When we suggest to Pomeranz her humility only feeds into her celebrity, making her more likeable, she responds with “oh shit!” and that distinctive laugh squeaks down the phone line.

Pomeranz is the first to participate in Cinetology’s Meet the Critics series, which every week submits a set of questions to a high-profile Australian film critic. Cherry-picking critics from a variety of media outlets and platforms, the series will shine a light on how the country’s most widely-exposed cinephilies approach film going and the craft of criticism — from who they read and respect to what they munch on in the cinema.

Do you read much film criticism? If so, what publications and writers do you recommend?

I subscribe to Sight and Sound and I go into paroxysms of anxiety when my subscription is about to run out because I think it’s one of the best film magazines. For in-depth stuff I thinkSenses of Cinema is wonderful as well. David swears by American Film Comment but I actually prefer Sight and Sound, the British take. I love reading others people’s opinions and absorbing their take on a film. I like seeing what I’ve missed out on.
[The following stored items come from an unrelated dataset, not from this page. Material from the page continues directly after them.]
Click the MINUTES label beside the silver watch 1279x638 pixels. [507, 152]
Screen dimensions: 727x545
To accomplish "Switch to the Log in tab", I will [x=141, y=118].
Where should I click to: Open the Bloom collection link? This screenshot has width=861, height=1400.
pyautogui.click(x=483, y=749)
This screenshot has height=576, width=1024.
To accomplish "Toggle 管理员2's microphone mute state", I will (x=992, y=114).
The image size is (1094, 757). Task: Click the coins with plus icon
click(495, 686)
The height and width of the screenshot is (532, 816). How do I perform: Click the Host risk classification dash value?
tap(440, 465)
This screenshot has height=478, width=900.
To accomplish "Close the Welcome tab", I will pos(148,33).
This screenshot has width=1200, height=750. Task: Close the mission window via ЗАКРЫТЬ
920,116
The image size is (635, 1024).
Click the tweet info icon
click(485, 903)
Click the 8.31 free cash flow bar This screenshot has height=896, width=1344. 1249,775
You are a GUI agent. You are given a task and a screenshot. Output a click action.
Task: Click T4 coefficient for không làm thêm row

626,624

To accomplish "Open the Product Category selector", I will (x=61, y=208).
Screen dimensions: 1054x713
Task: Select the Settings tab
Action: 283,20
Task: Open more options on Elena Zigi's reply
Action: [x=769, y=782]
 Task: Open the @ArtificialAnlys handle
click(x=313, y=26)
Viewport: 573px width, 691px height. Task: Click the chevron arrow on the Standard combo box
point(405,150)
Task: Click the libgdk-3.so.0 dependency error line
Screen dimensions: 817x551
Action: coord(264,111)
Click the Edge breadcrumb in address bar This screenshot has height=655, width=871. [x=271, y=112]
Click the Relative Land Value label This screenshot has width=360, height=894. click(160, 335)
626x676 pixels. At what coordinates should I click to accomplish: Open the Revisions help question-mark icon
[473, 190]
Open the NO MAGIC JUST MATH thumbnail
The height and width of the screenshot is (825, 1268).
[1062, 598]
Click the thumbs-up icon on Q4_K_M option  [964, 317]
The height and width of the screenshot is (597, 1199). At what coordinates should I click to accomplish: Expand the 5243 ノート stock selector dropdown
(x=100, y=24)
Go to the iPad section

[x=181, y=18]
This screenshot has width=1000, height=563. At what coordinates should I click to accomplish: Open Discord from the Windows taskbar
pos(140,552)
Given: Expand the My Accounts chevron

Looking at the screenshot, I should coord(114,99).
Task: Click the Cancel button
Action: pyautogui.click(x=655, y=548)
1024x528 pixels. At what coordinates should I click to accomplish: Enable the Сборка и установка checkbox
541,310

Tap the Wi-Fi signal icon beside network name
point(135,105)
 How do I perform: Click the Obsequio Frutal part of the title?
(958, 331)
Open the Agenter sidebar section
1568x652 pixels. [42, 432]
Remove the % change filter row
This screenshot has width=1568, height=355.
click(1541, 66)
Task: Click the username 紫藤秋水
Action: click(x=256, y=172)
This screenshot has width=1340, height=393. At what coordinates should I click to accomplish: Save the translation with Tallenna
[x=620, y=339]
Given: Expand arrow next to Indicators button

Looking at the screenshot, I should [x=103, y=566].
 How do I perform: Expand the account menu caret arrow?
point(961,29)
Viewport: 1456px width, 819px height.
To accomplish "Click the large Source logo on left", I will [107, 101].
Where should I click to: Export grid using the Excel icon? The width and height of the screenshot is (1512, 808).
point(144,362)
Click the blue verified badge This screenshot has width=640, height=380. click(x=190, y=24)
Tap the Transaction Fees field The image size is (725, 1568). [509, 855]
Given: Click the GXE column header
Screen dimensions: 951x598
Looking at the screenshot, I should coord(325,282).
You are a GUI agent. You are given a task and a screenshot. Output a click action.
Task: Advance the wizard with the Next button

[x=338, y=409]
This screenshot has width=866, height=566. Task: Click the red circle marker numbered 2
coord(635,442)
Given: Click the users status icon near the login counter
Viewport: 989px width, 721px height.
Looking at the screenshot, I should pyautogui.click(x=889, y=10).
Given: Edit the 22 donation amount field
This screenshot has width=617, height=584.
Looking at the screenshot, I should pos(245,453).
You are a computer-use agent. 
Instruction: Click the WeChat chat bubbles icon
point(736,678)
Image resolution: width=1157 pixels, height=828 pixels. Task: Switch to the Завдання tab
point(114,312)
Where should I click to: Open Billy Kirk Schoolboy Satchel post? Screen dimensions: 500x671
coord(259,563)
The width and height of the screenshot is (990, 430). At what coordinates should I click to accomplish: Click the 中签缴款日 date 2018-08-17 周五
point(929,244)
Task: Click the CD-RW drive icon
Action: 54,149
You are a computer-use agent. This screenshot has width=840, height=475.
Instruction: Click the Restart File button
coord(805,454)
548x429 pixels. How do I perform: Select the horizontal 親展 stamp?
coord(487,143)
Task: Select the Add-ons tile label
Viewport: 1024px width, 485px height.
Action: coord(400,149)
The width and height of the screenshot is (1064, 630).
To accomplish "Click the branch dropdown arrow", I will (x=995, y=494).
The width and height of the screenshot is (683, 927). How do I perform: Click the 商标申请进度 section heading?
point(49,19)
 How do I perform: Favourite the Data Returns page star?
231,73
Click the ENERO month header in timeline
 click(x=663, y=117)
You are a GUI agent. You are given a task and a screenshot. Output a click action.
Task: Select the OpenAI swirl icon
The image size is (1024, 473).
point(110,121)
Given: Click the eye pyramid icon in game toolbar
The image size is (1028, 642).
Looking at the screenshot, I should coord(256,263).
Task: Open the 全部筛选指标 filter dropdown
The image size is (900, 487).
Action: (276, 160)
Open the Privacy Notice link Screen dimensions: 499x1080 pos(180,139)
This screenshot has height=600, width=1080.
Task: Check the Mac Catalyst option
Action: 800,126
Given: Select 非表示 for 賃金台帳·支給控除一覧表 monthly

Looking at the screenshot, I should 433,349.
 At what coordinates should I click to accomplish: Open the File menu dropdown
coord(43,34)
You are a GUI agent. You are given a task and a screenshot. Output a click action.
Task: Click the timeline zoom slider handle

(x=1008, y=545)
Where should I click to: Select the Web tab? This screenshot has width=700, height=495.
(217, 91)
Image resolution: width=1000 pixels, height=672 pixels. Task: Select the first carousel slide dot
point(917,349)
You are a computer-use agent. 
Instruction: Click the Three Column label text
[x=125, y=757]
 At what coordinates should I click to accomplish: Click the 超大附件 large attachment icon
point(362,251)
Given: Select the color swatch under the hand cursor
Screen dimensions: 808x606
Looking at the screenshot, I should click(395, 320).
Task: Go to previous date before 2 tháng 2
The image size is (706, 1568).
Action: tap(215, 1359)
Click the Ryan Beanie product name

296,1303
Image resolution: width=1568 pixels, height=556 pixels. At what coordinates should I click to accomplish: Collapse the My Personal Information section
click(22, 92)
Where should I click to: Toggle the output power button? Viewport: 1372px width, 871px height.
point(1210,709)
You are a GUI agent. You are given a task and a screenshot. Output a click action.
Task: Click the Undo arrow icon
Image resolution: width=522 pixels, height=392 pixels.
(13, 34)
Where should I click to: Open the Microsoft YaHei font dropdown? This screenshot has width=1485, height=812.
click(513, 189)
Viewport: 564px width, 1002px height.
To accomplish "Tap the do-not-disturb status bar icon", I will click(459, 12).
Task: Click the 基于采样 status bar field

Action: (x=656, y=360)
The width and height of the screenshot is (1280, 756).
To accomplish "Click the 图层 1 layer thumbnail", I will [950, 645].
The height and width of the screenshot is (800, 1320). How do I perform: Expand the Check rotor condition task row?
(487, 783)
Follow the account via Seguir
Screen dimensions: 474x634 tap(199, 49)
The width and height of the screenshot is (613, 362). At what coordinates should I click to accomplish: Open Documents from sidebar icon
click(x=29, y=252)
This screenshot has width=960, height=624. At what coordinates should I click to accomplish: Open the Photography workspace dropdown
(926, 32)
There have been some critics like Evan Williams who have been able to articulate — in a way I haven’t been able to — thoughts about a film that I’ve been intensely grateful for. Adrian Martin has always got an interesting take on films, although I don’t always agree with him. I also used to love Kenneth Turan in the LA Times.

In your opinion what if anything is wrong with the current state of film criticism and/or attitudes towards film critics?

It’s sad that with all the pressure on newspapers at the moment and the subsequent rationalising of expenses, reviewers are becoming scarcer. Reviews from Melbourne are syndicated to Sydney; there are less voices in the press. There have never been many on television but at the same time, on the other side of the spectrum, there is a proliferation of voices on the net.

The internet has irrevocably altered the media landscape. What impact do you think the proliferation of writers on the internet has had on film criticism? 

The trouble with the net is finding stuff you want to read because there is a lot there that’s not very interesting. It’s a matter of searching amongst the dross for engaging material. The volume of information on the internet is unbelievable.

How did you become a film critic and when did you know you wanted to be one?

I didn’t ever know I wanted to be one and I was basically forced into taking on that role in 1986 when The Movie Show first went to air because I could not find anyone that David was prepared to appear with who was a woman. We both really wanted those different voices: male and female. I kept on saying “I’ll just see this year out” (laughs).

I came back to Australia just when the film industry was taking off. I went to NIDA and took screenwriting and I started out as a writer. I went to all the AFI screenings in the ’70s so that was sort of in my blood stream. When I was made David’s producer we would talk about films and exchange different opinions over lunch, just as a shared interest thing. It only became sort of official when I was made to sit in that seat by both the head of programming and David.